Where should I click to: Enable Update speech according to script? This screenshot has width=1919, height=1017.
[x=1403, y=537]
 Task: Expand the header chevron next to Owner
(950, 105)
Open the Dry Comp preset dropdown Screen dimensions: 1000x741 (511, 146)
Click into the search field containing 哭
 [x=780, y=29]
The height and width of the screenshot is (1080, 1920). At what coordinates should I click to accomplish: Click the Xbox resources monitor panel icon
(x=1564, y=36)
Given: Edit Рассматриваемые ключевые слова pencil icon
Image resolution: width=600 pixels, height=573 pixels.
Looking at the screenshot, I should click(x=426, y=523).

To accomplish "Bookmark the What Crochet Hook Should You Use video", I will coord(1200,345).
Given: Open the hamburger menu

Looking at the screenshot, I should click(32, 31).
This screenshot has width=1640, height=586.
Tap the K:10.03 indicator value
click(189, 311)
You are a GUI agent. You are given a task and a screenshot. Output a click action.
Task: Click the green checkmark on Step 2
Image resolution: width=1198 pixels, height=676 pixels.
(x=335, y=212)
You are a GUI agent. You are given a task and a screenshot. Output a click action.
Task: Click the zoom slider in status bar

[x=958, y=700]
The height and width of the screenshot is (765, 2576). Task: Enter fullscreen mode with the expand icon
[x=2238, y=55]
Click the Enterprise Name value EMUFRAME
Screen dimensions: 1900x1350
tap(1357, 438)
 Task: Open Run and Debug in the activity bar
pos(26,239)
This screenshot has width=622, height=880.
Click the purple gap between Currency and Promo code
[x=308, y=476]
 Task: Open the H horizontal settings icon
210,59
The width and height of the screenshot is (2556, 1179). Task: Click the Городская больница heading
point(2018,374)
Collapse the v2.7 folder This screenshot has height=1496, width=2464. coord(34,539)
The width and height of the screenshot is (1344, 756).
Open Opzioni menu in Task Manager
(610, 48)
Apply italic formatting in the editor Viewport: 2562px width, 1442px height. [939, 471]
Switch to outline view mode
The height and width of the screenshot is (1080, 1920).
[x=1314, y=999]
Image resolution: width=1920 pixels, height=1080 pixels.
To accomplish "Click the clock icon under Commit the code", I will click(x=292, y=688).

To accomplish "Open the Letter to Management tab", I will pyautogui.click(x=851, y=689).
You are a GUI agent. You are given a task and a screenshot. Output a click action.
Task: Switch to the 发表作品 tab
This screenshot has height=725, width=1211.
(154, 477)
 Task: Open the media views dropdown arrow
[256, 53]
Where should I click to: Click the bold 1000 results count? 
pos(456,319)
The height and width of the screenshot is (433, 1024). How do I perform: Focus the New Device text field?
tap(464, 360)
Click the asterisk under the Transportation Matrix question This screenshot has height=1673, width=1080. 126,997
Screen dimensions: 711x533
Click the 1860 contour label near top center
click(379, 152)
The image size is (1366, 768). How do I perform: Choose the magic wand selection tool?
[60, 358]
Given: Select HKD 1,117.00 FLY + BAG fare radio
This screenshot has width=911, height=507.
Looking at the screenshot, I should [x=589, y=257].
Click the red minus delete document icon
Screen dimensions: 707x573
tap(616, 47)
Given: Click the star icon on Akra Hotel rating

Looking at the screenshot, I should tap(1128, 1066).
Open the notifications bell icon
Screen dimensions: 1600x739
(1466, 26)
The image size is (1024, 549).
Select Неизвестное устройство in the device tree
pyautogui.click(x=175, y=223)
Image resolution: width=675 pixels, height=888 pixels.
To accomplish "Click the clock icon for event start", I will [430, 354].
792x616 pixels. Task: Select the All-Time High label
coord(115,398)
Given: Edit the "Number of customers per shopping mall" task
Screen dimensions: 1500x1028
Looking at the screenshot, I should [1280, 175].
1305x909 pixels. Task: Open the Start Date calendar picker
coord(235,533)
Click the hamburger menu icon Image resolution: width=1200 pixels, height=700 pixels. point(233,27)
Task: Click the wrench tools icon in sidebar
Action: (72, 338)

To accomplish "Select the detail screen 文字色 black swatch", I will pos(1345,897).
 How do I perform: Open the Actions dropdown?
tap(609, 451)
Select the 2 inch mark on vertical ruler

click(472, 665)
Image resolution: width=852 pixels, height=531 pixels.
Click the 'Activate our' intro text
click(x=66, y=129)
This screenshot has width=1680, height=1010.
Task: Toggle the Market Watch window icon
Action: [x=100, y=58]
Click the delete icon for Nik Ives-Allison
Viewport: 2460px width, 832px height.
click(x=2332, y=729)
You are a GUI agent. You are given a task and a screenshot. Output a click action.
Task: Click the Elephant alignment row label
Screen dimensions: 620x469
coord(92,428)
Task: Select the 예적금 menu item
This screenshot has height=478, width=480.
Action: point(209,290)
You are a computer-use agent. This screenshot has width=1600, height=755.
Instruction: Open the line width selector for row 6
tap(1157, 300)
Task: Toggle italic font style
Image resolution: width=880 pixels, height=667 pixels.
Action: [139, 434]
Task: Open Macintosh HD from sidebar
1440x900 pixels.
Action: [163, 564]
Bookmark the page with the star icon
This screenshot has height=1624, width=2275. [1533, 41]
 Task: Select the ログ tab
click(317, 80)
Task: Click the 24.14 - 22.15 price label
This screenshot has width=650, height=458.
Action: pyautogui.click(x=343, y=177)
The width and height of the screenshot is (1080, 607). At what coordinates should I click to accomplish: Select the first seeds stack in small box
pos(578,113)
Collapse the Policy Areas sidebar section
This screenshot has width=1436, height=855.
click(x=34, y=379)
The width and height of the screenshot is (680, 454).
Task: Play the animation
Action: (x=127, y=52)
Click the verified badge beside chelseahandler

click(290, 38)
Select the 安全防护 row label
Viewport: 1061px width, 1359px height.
■ ■ ■ ■
▶ **Problem statement**: Gather every line of the material above that contains the word "dropdown", treating uppercase and lowercase as different.

▶ **Result for this task**:
Open the Dry Comp preset dropdown Screen dimensions: 1000x741 (511, 146)
 Task: Open the media views dropdown arrow
 How do I perform: Open the Actions dropdown?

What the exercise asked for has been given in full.